Sam punched a couple buttons and brought up the entry.

"Earth," the book said aloud. "Mostly Harmless."

"That's it?" Cam asked. "That's a bit ... short."

"Well, there is a limited amount of space and an awful lot of galaxy to fit in one little book," Vala justified. "It was even shorter before the last update."

"How could it get any shorter?" Cam exclaimed.

"The first time I checked, it only said 'Harmless,'" Vala replied.

"I do not believe this book to be accurate, Vala Mal Doran," Teal'c stated.

"Well, I'll admit the writing does contain some eccentricities," she acknowledged. "For example, there's a separate article about the Tau'ri that mentions your rise as a galactic force even though it doesn't make the connection between your people and your planet. But it really does have some good information if you just search for the right thing. Look up the section on the Goa'uld."

" _Goa'uld_ ," the book intoned. " _A parasitic race of sentient snake-like creatures with delusions of god-hood_."

As the rest of entry came up, Sam let out a sharp gasp.
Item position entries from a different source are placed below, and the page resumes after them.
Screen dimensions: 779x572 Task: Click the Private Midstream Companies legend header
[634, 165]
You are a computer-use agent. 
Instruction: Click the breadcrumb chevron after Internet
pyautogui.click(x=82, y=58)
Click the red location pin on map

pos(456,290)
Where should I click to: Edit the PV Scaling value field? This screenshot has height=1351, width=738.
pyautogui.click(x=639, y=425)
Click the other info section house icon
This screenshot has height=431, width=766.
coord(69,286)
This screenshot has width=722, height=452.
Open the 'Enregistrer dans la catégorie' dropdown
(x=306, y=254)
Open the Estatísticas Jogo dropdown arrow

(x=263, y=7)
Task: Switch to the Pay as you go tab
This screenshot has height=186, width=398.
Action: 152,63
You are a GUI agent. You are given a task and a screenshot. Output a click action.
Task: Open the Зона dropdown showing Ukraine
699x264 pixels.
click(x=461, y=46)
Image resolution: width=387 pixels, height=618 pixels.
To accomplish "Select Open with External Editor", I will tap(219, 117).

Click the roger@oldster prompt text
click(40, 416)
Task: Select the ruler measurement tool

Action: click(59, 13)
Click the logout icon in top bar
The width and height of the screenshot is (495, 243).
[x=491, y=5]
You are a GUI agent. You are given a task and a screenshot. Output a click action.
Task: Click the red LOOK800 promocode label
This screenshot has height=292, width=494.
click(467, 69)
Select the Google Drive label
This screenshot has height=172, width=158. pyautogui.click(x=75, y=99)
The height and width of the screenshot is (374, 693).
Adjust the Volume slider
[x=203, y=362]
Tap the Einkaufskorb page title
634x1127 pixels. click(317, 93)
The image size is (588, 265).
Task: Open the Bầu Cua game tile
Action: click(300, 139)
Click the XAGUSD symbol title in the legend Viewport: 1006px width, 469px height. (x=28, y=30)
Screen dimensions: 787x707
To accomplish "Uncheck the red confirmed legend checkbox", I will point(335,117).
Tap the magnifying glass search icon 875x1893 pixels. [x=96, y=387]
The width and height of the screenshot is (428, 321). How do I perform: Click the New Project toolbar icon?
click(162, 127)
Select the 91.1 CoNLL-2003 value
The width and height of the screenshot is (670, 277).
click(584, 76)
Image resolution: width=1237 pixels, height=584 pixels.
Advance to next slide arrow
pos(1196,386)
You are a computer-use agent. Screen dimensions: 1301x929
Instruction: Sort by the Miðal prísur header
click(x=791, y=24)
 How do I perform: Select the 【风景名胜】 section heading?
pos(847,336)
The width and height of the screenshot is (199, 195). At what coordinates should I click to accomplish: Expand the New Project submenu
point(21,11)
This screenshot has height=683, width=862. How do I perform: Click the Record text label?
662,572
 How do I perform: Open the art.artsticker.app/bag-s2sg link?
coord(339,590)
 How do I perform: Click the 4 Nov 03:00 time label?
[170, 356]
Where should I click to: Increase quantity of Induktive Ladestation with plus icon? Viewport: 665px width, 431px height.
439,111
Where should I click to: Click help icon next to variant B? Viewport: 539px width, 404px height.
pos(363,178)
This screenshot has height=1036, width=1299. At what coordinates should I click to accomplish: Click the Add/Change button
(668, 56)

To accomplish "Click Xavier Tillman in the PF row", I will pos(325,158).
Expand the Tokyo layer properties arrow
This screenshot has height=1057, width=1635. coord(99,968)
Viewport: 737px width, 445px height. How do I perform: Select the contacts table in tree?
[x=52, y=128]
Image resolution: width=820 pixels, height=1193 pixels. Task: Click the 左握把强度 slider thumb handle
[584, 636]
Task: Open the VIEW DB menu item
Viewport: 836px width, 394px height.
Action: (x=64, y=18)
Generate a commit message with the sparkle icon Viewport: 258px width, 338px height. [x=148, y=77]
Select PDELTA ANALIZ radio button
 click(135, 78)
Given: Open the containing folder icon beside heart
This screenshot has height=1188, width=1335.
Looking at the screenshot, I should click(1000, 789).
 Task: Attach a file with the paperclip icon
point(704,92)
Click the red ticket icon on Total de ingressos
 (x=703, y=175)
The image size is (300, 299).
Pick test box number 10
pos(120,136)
Before her eyes was the most comprehensive list of information about the Goa'uld that she had ever seen. Broken down into sections, it contained maps of System Lord controlled space including disputed regions, space coordinates of capitol planets, current power hierarchies, techniques for avoiding detection on a Goa'uld-controlled planet, trade strategies for making deals, theories on blocking thoughts and wresting control from a symbiot, and even a list of substances that could temporarily or permanently disable the snake. There was even a link to information about the Tok'ra.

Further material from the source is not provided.